The RunSqlTool in src/vanna/tools/run_sql.py does something subtle with result handling: for large SELECT results it truncates the CSV preview to 1000 characters and appends an all-caps instruction to the LLM to skip summarizing and call VISUALIZE_DATA instead. A bit of prompt engineering baked into the tool return value, which keeps the agent from generating verbose text about data it can't fully see.
The LegacyVannaAdapter in src/vanna/legacy/adapter.py wraps old VannaBase instances as a ToolRegistry, so 0.x setups get the new web UI without a full migration. The migration path is pragmatic: it bridges both worlds rather than forcing a rewrite.
Using it
The minimal FastAPI setup:
from vanna import Agent
from vanna.servers.fastapi.routes import register_chat_routes
from vanna.integrations.anthropic import AnthropicLlmService
from vanna.tools import RunSqlTool
from vanna.integrations.sqlite import SqliteRunner
from vanna.core.registry import ToolRegistry
llm = AnthropicLlmService(model="claude-sonnet-4-5")
tools = ToolRegistry()
tools.register(RunSqlTool(sql_runner=SqliteRunner("./data.db")))
agent = Agent(llm_service=llm, tool_registry=tools)
register_chat_routes(app, agent)
Then drop the web component anywhere:
<script src="https://img.vanna.ai/vanna-components.js"></script>
<vanna-chat sse-endpoint="/api/vanna/v2/chat_sse" theme="dark"></vanna-chat>
The SSE endpoint streams structured UI components — tables, charts, status updates — not just text. The web component renders them.
For the legacy RAG-based workflow, training still works via:
vn.train(ddl="CREATE TABLE orders (...)")
vn.train(question="What are monthly sales?", sql="SELECT ...")

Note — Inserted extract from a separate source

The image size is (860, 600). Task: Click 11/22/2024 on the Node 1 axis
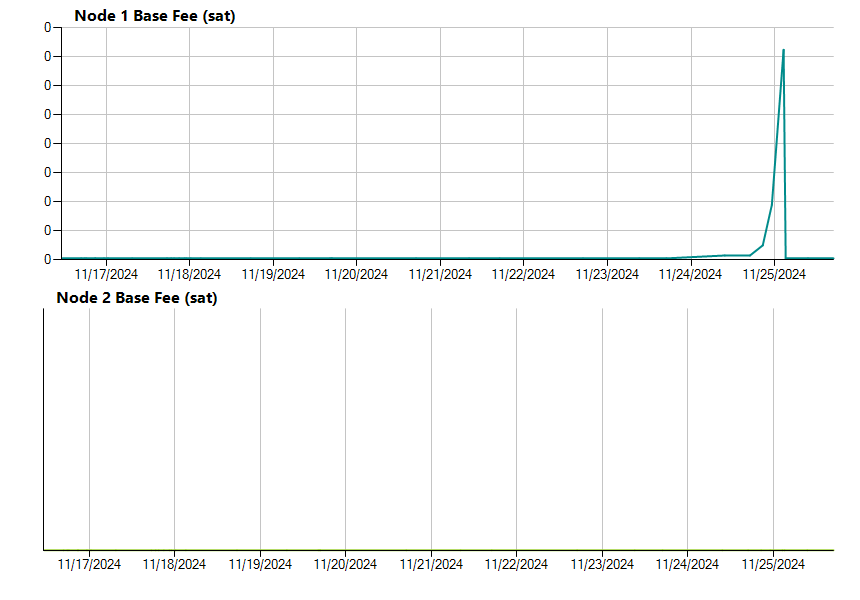click(x=523, y=274)
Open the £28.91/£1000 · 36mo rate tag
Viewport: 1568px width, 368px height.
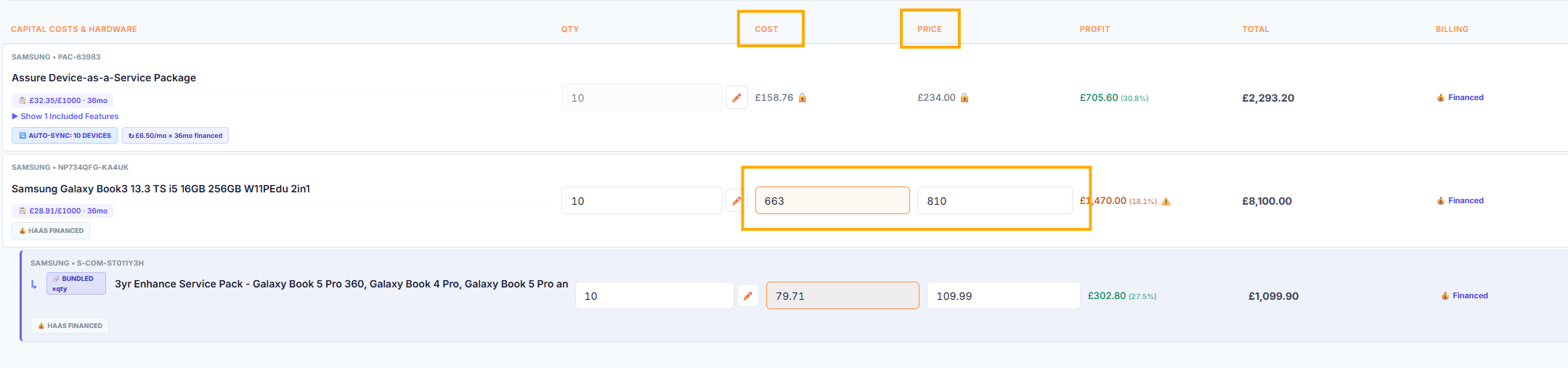tap(63, 210)
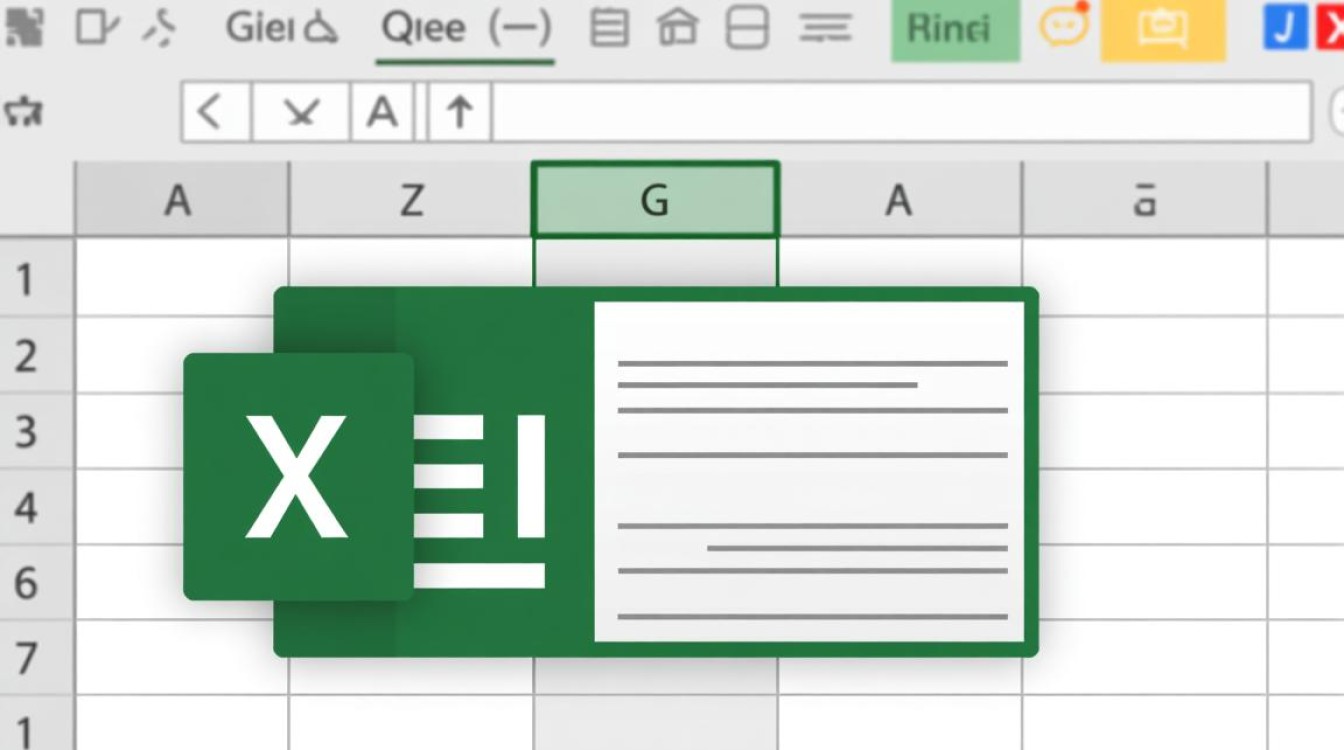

vn.ask("What are the top customers by revenue?")
Rough edges
The 2.0 README is a complete rewrite with no mention of how the RAG retrieval integrates into the new agent architecture. It's unclear whether AgentMemory in src/vanna/capabilities/agent_memory.py replaces the vector store retrieval or sits alongside it. The original VannaBase.generate_sql pipeline is entirely absent from the new docs.
Test coverage is uneven. The tests/ directory has 14 files, but most target specific integrations (ChromaDB, Gemini, Ollama) rather than the core agent loop. test_agents.py and test_workflow.py exist but aren't comprehensive end-to-end tests.
The pyproject.toml [all] extras list is 20+ packages including heavy ML dependencies like transformers and pymilvus[model]. The base install is lean (pydantic, pandas, httpx), but newcomers who pip install vanna[all] will wait a while.
The v2 branch exists separately from main in the repo — as of stargazing, the 2.0 README is on main but the underlying code structure suggests active migration work is still ongoing.
Bottom line
If you're building a data Q&A interface and want something with real permission semantics rather than a thin wrapper around an LLM prompt, Vanna 2.0's tool-registry approach is worth the integration cost. The legacy 0.x path still works for quick prototypes where you just want vn.ask() against an existing database.